Data under study:
Segment Open

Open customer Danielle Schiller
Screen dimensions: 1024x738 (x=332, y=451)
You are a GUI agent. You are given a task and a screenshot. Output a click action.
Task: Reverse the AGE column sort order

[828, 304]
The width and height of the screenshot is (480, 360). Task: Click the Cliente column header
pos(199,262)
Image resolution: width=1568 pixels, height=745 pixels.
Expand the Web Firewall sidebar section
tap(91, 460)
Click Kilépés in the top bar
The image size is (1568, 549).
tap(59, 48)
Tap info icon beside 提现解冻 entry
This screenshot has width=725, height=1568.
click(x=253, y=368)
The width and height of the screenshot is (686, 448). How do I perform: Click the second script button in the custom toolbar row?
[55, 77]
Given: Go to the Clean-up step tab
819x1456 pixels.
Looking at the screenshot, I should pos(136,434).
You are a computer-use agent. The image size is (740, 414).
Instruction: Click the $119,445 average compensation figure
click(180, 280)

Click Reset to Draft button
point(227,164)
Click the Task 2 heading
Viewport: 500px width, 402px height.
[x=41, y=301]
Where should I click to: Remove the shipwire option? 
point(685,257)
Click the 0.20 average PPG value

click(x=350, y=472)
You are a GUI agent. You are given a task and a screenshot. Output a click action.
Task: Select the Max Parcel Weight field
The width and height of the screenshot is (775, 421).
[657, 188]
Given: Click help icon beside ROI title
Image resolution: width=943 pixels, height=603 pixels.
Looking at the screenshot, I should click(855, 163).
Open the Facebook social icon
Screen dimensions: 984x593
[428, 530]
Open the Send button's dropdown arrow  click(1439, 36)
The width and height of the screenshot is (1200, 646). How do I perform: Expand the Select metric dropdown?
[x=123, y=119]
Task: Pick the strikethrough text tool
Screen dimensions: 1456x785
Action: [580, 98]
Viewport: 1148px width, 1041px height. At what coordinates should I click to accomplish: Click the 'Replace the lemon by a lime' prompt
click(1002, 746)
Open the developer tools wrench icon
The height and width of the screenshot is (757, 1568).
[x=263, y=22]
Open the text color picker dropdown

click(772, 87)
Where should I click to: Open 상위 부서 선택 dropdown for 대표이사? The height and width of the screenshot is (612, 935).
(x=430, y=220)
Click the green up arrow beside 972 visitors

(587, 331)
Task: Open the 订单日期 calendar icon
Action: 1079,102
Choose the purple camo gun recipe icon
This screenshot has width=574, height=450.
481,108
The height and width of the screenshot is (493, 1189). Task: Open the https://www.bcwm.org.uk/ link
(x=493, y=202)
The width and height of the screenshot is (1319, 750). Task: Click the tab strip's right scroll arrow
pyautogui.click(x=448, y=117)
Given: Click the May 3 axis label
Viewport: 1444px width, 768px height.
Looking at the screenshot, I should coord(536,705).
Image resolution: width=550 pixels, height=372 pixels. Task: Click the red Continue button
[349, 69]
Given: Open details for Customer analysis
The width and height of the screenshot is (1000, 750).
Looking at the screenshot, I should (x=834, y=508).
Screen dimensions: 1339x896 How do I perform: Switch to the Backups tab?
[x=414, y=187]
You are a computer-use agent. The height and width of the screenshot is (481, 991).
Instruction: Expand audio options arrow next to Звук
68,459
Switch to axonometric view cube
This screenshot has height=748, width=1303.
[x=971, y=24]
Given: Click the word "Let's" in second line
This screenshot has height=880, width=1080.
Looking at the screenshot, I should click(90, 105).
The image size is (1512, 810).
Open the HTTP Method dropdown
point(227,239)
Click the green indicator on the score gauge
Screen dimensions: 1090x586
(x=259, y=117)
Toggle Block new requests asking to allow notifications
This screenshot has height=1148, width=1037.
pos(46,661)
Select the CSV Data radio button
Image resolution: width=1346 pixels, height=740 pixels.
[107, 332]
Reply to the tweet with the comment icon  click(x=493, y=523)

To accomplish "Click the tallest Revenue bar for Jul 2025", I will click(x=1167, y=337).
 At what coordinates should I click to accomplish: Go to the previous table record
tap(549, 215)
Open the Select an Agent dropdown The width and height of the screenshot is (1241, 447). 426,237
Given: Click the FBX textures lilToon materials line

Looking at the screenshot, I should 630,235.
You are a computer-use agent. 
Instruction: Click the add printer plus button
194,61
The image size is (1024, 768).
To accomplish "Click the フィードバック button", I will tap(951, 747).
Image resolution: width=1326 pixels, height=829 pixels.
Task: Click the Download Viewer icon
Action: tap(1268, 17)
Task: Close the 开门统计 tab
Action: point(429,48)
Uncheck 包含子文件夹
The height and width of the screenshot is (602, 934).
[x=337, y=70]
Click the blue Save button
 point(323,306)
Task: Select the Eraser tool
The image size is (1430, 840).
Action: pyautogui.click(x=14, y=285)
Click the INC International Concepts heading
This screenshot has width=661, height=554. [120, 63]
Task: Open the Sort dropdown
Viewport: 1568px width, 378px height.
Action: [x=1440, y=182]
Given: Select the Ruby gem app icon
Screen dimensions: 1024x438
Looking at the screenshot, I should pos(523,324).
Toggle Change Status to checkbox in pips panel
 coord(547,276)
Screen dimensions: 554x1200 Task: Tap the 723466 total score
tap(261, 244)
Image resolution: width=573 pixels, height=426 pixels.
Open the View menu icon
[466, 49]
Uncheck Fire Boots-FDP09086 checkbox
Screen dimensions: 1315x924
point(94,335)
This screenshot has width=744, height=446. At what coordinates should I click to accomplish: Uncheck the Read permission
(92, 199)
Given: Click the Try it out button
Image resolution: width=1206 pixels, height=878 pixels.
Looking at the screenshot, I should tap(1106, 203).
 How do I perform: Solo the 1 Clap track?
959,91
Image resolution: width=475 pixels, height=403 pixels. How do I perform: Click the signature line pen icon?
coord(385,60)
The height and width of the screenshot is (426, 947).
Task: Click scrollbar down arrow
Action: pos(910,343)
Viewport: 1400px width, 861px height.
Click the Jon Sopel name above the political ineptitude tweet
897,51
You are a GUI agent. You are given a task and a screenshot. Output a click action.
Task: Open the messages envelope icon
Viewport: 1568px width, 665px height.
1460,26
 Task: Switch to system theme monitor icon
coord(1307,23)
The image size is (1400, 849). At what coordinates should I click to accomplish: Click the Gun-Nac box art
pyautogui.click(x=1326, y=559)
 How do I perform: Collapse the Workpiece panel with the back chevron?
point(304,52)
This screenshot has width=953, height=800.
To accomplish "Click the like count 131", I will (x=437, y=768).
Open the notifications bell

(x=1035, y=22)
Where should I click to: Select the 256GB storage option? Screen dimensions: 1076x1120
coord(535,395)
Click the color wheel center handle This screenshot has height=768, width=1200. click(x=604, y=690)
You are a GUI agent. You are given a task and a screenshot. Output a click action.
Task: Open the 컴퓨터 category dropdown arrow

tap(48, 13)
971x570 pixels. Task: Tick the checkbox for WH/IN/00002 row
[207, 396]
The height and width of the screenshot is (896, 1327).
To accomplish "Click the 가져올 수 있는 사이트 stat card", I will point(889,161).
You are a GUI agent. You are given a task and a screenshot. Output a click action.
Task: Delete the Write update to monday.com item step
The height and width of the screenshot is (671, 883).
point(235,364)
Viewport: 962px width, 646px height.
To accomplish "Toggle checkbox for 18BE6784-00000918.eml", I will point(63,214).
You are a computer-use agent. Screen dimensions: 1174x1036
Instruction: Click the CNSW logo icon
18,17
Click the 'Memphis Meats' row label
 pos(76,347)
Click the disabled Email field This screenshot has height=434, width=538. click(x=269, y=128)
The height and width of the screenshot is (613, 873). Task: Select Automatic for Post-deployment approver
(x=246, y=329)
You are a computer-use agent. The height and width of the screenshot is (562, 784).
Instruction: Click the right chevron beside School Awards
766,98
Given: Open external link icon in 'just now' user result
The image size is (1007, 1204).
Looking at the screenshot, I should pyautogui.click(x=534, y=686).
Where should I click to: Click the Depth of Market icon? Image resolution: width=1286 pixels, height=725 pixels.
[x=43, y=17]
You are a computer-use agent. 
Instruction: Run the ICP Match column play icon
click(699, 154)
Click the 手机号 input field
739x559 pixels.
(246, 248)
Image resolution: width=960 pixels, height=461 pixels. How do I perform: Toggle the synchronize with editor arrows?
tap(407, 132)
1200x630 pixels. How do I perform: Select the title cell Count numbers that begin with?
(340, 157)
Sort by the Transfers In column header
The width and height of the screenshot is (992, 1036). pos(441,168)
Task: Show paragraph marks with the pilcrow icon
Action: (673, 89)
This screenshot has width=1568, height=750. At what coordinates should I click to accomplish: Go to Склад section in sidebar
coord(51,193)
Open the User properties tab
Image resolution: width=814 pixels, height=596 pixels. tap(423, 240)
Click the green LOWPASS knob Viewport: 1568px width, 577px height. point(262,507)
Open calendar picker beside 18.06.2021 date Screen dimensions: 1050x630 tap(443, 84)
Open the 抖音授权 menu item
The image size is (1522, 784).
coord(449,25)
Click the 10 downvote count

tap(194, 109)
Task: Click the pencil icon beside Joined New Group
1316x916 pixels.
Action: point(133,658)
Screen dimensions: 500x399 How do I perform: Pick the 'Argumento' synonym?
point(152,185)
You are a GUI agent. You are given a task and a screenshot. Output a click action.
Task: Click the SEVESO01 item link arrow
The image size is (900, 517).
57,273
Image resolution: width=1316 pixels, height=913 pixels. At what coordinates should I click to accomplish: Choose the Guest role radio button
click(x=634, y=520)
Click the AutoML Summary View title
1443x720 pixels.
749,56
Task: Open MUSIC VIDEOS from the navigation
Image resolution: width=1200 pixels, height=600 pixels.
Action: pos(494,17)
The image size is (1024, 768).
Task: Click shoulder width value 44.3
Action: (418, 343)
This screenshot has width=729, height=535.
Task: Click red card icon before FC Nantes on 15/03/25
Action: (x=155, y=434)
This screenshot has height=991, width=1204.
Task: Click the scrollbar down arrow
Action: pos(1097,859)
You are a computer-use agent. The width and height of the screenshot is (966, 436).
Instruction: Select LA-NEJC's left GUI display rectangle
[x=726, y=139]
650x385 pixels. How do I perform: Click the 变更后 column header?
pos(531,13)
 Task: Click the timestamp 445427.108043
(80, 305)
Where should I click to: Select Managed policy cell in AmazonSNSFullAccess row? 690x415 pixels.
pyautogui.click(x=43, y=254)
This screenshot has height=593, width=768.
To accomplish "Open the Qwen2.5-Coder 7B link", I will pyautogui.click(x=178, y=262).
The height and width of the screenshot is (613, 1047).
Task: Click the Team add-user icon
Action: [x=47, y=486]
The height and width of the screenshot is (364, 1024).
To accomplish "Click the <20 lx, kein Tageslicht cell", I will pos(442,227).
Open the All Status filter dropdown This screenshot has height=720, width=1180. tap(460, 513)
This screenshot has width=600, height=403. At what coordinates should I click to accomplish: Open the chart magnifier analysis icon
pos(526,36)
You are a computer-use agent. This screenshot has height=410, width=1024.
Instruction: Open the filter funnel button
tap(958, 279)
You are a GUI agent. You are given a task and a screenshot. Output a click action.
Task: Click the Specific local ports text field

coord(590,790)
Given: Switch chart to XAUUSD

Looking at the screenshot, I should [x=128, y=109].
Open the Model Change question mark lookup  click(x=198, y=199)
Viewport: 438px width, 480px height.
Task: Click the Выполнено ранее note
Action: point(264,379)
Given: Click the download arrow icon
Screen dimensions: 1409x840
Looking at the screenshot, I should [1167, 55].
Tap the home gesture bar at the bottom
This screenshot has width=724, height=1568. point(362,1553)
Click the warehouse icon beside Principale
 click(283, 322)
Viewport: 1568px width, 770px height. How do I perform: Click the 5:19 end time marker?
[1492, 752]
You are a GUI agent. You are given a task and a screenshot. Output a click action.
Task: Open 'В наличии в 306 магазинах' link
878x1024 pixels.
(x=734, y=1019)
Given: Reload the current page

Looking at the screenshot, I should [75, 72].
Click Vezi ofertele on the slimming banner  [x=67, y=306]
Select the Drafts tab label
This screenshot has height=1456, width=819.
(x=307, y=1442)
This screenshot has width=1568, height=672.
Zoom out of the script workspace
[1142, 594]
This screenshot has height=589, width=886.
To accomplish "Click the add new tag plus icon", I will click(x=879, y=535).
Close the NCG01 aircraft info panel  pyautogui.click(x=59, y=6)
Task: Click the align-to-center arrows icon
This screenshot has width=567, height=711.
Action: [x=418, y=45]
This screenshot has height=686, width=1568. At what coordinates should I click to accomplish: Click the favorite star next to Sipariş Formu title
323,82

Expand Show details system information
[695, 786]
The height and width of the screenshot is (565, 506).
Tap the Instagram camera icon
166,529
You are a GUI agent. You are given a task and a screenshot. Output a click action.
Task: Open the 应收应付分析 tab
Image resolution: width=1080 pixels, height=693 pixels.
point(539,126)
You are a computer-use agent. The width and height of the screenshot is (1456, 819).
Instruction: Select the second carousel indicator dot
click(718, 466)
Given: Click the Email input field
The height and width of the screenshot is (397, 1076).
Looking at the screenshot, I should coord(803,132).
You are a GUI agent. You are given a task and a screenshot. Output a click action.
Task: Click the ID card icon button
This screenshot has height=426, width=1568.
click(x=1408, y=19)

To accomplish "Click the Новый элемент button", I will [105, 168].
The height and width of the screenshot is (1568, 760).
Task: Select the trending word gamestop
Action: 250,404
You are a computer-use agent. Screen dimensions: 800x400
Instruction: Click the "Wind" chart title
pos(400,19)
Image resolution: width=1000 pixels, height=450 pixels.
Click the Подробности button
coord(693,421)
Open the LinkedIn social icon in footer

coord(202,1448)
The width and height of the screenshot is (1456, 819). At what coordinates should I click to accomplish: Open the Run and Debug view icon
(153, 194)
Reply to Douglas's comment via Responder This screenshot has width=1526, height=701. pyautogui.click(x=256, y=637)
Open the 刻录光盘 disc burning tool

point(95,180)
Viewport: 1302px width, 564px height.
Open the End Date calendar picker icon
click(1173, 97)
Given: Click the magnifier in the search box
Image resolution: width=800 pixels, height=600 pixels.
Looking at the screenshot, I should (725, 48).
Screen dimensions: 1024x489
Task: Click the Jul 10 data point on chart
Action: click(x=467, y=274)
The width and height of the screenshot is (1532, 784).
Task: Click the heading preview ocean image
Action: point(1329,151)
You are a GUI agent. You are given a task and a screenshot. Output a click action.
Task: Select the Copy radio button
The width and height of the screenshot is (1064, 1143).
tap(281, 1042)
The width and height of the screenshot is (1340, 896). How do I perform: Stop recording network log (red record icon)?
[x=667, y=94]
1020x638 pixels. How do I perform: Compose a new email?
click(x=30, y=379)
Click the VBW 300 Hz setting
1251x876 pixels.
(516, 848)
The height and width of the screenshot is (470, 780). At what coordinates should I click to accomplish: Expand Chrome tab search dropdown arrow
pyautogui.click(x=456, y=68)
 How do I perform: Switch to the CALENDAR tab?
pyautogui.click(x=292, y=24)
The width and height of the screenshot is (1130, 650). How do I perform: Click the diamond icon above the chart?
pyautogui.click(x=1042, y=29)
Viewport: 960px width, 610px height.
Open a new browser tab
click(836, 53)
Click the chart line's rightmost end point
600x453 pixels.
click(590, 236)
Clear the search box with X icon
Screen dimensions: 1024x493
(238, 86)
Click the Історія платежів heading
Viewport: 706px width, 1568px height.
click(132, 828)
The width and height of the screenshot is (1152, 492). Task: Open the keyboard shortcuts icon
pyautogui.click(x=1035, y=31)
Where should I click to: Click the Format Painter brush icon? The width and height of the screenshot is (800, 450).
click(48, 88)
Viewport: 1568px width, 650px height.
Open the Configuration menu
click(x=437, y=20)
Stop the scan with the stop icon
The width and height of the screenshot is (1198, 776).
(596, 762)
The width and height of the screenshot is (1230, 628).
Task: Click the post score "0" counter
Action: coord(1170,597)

Segment Closed

Across all lines of the data above, count those that contain the word "computer", giving the number without further comment.

10